Pancreatic β-cells have ryanodine receptors but little is known about their physiological regulation. Previous studies have shown that arachidonic acid releases Ca 2+ from intracellular stores in β-cells but the identity of the channels involved in the Ca 2+ release has not been elucidated. We studied the mechanism by which arachidonic acid induces Ca 2+ concentration changes in pancreatic β-cells. Cytosolic free Ca 2+ concentration was measured in fura-2-loaded INS-1E cells and in primary β-cells from Wistar rats. The increase of cytosolic Ca 2+ concentration induced by arachidonic acid (150 μM) was due to both Ca 2+ release from intracellular stores and influx of Ca 2+ from extracellular medium. 5,8,11,14-Eicosatetraynoic acid, a non-metabolizable analogue of arachidonic acid, mimicked the effect of arachidonic acid, indicating that arachidonic acid itself mediated Ca 2+ increase.
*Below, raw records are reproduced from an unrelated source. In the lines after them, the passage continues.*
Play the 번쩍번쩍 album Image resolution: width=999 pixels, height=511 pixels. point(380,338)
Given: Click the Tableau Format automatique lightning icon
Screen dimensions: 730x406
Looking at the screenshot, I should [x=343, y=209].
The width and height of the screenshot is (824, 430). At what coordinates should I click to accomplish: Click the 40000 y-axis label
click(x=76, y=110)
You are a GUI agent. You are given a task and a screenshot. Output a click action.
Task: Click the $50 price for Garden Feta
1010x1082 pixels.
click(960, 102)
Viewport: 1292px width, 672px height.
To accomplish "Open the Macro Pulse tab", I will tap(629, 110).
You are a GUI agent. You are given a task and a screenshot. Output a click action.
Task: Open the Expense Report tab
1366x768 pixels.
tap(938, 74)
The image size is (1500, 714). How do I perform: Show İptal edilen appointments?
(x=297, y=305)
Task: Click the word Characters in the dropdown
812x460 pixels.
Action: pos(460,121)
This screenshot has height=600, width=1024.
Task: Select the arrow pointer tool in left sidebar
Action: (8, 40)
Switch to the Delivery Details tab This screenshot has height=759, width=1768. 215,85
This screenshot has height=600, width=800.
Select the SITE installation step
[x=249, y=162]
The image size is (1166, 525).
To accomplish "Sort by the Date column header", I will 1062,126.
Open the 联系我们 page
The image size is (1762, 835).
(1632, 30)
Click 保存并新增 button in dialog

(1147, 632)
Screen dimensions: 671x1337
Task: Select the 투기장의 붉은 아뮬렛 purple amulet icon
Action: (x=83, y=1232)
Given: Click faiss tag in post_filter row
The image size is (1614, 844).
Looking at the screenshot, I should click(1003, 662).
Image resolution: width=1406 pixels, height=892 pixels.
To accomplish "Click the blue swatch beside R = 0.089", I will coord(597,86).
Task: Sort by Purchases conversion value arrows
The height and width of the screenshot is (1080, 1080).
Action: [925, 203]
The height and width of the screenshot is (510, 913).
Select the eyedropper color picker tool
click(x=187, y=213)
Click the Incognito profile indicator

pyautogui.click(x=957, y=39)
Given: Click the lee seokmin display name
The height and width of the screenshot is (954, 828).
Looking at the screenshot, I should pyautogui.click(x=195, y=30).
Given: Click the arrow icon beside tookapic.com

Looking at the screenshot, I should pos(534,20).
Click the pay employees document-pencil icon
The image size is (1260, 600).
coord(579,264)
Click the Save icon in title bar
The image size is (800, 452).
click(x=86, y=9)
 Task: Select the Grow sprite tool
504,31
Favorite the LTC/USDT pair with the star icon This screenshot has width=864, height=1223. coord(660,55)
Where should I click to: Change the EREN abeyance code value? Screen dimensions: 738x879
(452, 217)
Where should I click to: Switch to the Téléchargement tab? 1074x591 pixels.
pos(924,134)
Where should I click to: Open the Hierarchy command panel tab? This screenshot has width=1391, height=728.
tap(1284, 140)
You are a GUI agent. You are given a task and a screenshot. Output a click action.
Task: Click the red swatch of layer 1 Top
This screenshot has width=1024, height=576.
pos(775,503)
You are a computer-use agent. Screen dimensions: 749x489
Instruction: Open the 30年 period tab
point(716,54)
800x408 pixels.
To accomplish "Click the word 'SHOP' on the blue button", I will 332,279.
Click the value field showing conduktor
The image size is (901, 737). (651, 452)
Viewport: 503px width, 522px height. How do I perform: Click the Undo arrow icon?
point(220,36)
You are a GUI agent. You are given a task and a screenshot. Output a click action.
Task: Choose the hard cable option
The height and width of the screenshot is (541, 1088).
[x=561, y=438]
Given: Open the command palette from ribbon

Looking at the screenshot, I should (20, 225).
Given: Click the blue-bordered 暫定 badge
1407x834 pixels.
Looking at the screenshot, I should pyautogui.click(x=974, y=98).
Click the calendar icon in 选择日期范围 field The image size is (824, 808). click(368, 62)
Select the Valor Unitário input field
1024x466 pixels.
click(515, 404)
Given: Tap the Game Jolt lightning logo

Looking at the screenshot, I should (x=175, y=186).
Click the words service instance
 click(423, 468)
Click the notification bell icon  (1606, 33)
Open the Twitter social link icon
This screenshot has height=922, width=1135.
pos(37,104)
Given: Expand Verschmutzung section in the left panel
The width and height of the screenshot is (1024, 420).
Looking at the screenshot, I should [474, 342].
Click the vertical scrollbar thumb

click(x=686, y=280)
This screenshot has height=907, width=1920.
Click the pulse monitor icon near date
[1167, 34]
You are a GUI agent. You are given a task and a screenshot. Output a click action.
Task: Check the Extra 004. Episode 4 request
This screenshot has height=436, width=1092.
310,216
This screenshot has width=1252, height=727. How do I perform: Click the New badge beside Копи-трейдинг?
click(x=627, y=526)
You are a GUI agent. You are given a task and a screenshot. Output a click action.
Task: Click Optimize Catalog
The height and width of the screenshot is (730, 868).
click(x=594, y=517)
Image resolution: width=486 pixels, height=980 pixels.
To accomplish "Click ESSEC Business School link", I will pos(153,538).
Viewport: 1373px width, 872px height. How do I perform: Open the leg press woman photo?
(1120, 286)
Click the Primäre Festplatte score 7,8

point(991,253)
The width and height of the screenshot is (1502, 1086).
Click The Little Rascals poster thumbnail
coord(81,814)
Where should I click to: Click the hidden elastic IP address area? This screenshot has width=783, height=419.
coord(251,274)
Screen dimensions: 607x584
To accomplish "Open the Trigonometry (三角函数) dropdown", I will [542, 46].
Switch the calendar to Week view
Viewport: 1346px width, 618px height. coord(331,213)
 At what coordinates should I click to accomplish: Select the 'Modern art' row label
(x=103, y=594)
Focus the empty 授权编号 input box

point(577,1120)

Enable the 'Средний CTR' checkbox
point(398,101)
The Ca 2+ release induced by arachidonic acid was from the endoplasmic reticulum since it was blocked by thapsigargin. 2-Aminoethyl diphenylborinate (50 μM), which is known to inhibit 1,4,5-inositol-triphosphate-receptors, did not block Ca 2+ release by arachidonic acid. However, ryanodine (100 μM), a blocker of ryanodine receptors, abolished the effect of arachidonic acid on Ca 2+ release in both types of cells. These observations indicate that arachidonic acid is a physiological activator of ryanodine receptors in β-cells.